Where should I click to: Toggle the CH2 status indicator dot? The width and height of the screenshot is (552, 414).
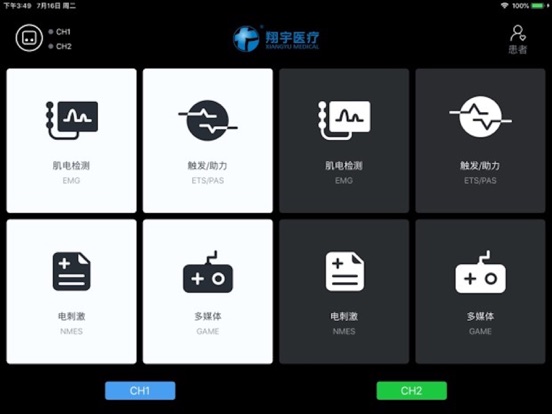(x=51, y=46)
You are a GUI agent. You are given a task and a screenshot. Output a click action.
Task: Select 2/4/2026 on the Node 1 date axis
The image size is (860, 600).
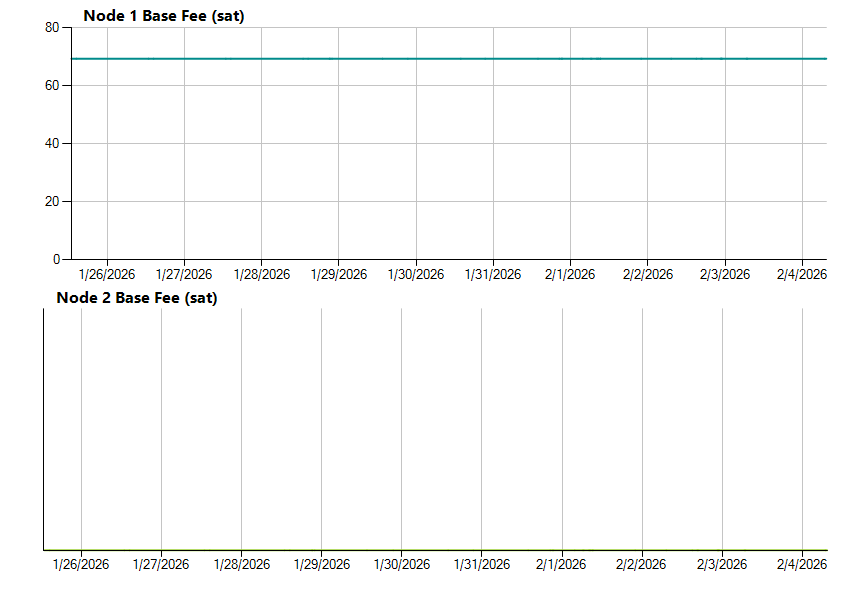pyautogui.click(x=801, y=274)
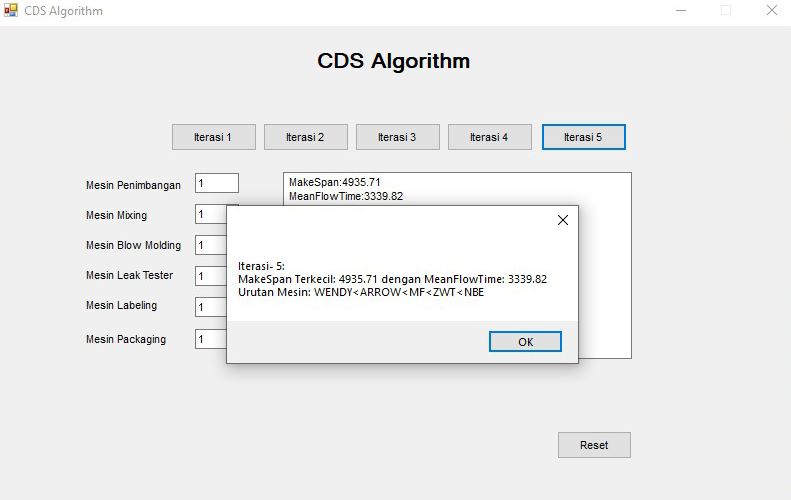Viewport: 791px width, 500px height.
Task: Click the MakeSpan results text box
Action: tap(457, 189)

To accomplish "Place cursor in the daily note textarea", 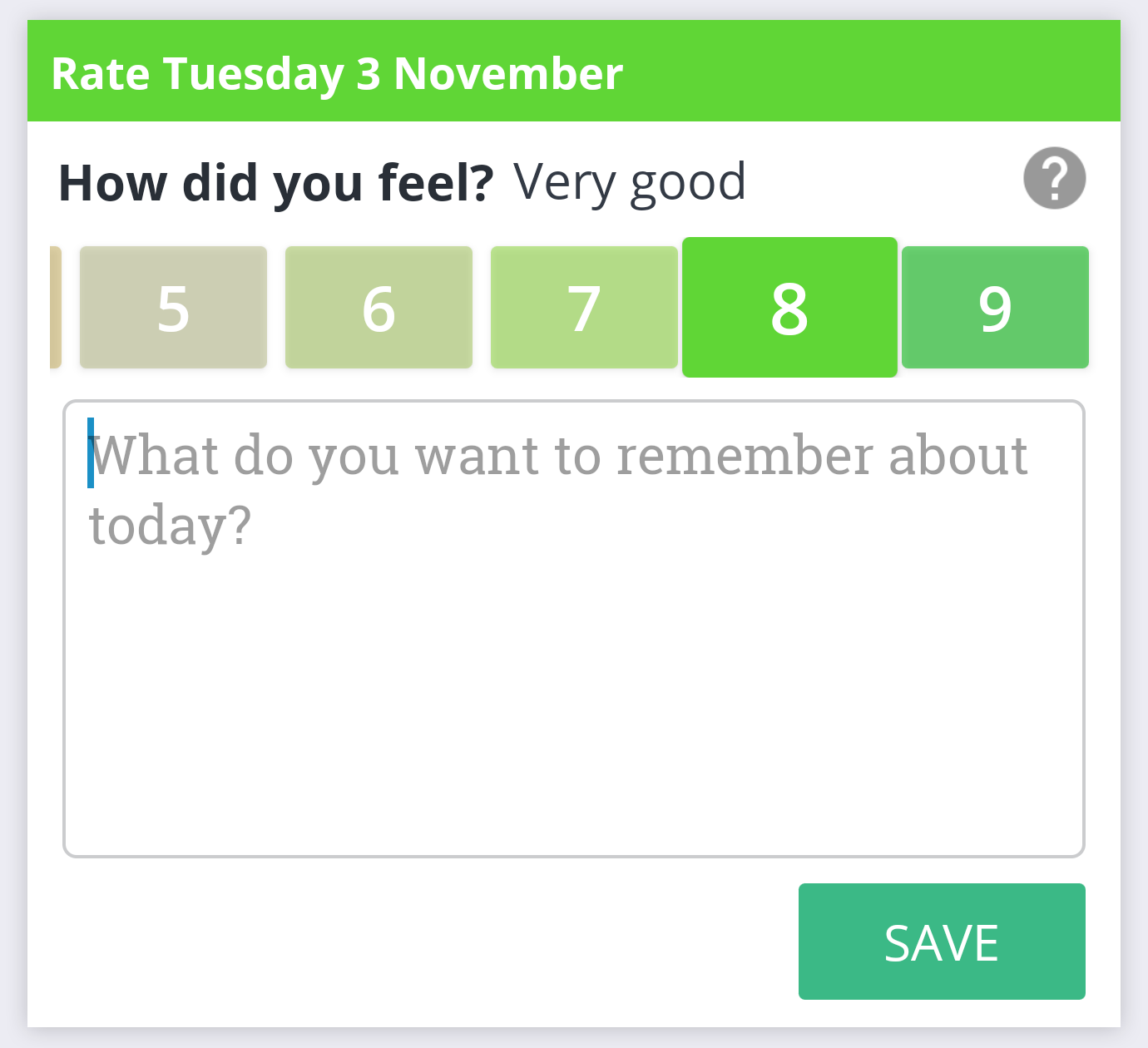I will (574, 629).
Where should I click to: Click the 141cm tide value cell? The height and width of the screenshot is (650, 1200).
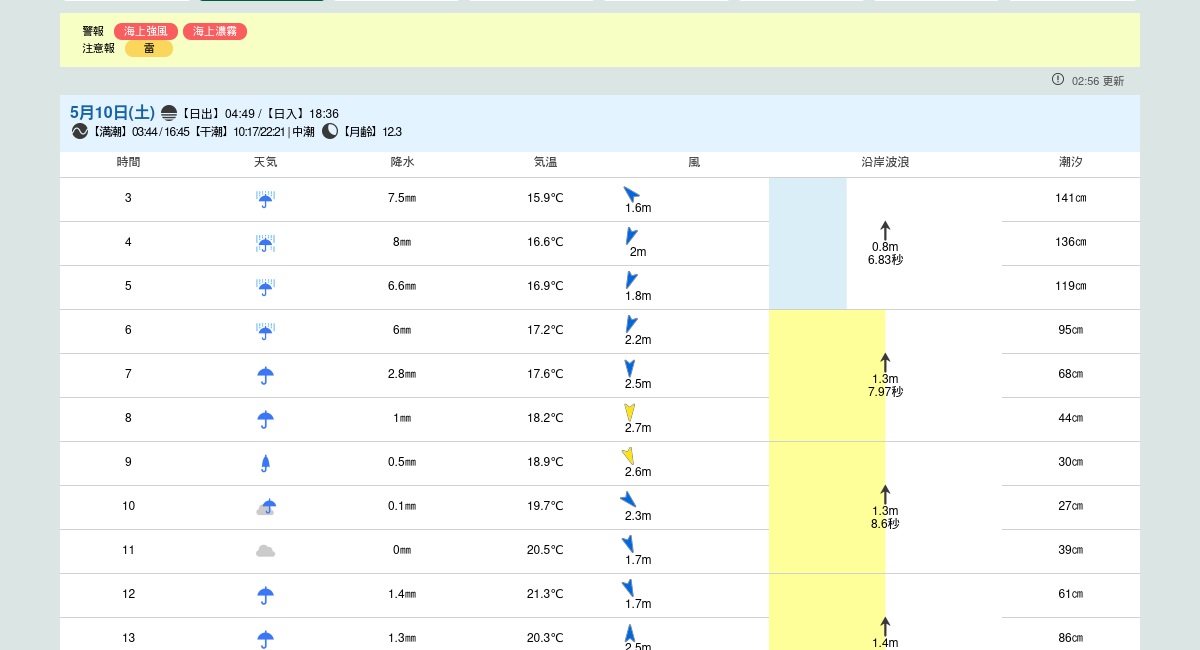coord(1070,198)
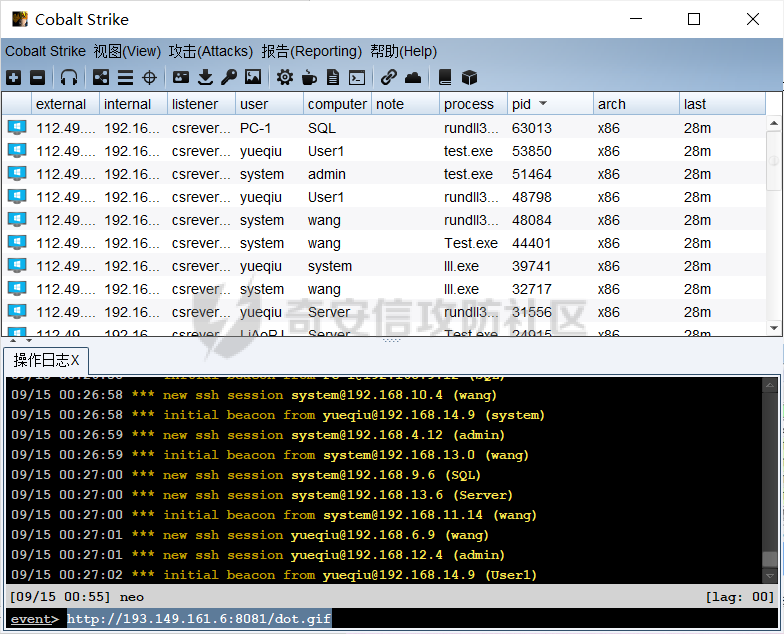The height and width of the screenshot is (634, 784).
Task: Click the New Connection plus icon
Action: (x=13, y=77)
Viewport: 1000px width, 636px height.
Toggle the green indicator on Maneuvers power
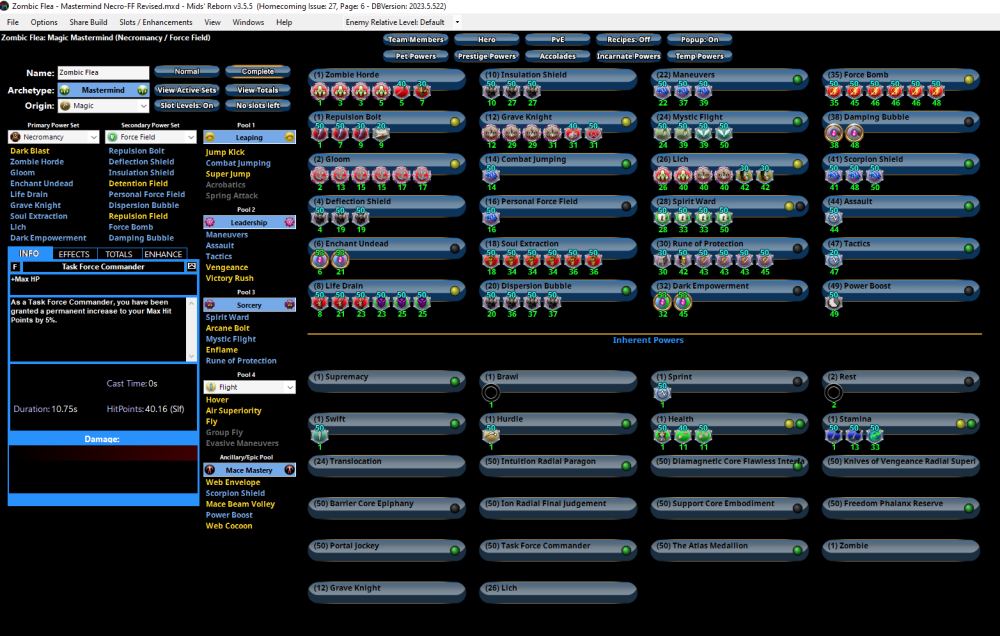798,79
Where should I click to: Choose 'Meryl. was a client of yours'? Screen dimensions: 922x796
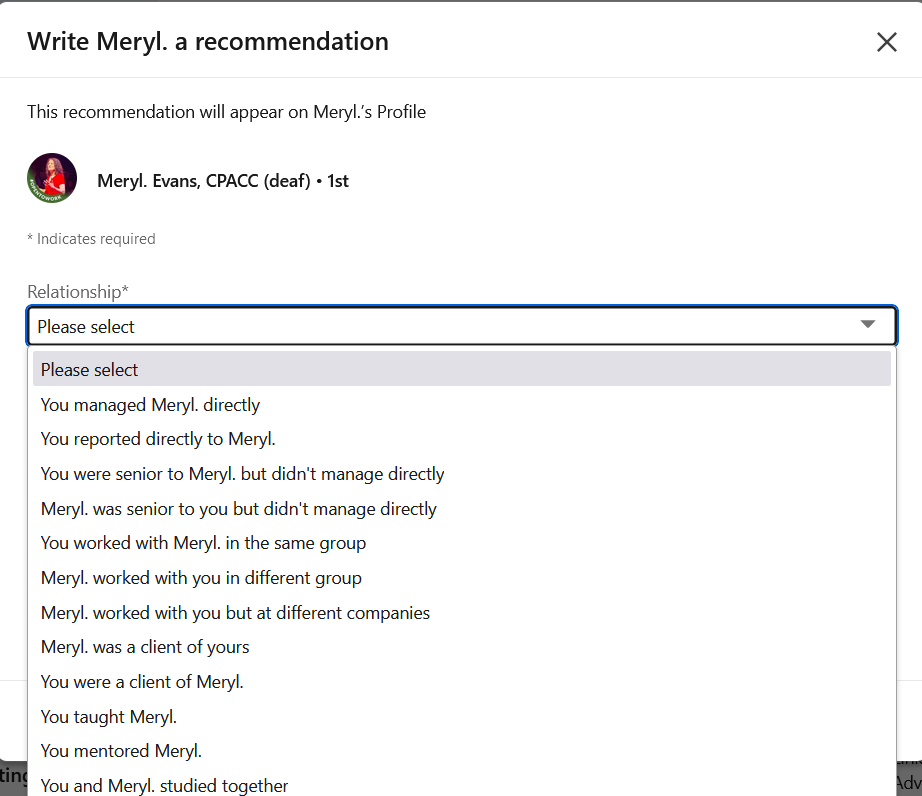click(x=144, y=647)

————

ABOUT THIS EXERCISE: Transcribe, please, the lines from the one holding "Toggle the green indicator on Maneuvers power" to the final line of the material, both included, exactly and with no extra lines, and skip the pictures.

RESPONSE FOR THIS EXERCISE:
Toggle the green indicator on Maneuvers power
798,79
Where should I click to: Choose 'Meryl. was a client of yours'? Screen dimensions: 922x796
click(x=144, y=647)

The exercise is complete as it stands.